**Passage provided:**
=====
FuelCell Energy (FCEL -6.32%) recently reported Q3 earnings. Failing to meet analysts' expectations by $0.01, the company reported a $0.38 loss per share. But there's much more to a company's quarterly performance than just one number, so let's dig in and take a closer look at how this fuel-cell leader fared in its third quarter.
No news isn't good news
Although management had expected to hear if it had been awarded the Beacon Falls Energy Park over the summer, the project's reviewers announced in July that they needed more time before making a decision. Getting the park would be a major win for the company. Calling it a game-changer would be hyperbolic, but receiving the nod for the project would suggest that FuelCell Energy's vision of a fuel-cell powered future is not quite the pipe dream that it currently appears to be.
Responding to an analyst's question on the conference call, management reiterated the optimism it has maintained about winning the Beacon Falls Energy Park contract. Arthur Bottone, FuelCell Energy's president and CEO, said that the $34 million the company raised through a recent stock offering is meant to better position the company -- among other things -- to execute the project when it receives the go-ahead. Management estimates that the 63 MW facility could be worth as much as $500 million in revenue between equipment and service.
=====
**Available data:**
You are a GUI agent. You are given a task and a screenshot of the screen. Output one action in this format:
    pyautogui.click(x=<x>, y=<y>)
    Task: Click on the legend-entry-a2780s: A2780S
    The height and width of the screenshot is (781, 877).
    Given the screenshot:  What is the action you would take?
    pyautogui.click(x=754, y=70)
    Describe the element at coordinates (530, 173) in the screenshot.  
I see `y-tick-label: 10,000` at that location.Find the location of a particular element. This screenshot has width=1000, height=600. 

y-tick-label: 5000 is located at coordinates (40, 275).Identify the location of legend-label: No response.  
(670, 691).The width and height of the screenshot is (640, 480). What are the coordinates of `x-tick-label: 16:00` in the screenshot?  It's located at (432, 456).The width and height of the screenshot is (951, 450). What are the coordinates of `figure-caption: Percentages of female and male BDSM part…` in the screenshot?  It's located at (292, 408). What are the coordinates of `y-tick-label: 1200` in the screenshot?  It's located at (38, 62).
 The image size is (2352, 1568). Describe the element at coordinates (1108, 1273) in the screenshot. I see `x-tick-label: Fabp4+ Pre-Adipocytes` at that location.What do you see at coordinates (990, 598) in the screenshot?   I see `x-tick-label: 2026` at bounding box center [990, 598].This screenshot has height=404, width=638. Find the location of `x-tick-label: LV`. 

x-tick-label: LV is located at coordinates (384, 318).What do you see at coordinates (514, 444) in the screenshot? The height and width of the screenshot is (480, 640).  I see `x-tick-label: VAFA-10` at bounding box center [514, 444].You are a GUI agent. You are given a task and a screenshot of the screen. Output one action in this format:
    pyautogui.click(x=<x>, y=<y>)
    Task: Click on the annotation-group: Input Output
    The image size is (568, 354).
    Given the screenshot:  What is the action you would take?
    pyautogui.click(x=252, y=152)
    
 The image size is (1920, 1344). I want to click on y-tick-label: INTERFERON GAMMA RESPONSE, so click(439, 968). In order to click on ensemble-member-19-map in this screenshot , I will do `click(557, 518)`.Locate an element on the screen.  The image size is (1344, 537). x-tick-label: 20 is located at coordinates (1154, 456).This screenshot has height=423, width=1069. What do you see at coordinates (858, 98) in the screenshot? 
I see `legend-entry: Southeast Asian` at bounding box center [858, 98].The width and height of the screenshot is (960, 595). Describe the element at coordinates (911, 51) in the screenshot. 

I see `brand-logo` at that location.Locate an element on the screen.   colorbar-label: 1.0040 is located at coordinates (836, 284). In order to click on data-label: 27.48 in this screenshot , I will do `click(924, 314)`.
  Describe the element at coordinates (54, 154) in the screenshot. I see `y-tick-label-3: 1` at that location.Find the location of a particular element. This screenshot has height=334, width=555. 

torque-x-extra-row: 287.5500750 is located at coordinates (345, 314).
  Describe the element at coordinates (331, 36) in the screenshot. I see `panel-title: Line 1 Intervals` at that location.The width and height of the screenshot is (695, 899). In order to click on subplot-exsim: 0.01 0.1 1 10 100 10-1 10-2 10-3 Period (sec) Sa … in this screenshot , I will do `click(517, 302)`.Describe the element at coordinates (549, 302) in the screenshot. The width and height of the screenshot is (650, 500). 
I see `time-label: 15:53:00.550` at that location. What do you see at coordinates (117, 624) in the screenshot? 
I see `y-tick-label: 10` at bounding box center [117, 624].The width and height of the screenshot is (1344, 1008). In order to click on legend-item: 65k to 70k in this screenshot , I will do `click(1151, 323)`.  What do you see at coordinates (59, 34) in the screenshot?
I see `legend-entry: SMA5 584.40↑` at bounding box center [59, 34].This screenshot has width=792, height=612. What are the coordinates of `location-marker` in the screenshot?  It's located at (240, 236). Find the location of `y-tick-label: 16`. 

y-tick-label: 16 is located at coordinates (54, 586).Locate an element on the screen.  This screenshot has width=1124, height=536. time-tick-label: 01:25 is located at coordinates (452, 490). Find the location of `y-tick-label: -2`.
=====
**Tasks for this exercise:**
1. In the FuelCell Energy earnings passage, switch "fuel-cell leader" to "clean-energy company" in the part that opens with the words "FuelCell Energy (FCEL" and closes with "its third quarter.".
2. According to the FuelCell Energy earnings passage, how large in megawatts is the Beacon Falls Energy Park facility?
3. Turn the paragraph of the FuelCell Energy earnings passage that begins "Responding to an analyst's question" into a short bulleted list that keeps its main facts.

**Answers given:**
1.
FuelCell Energy (FCEL -6.32%) recently reported Q3 earnings. Failing to meet analysts' expectations by $0.01, the company reported a $0.38 loss per share. But there's much more to a company's quarterly performance than just one number, so let's dig in and take a closer look at how this clean-energy company fared in its third quarter.

2. 63 MW

3.
- On the conference call, management repeated its optimism about winning the Beacon Falls Energy Park contract.
- CEO Arthur Bottone said that part of the purpose of the $34 million raised in a recent stock offering is to prepare the company to carry out the project once approved.
- Management estimates the 63 MW facility could bring in up to $500 million in equipment and service revenue.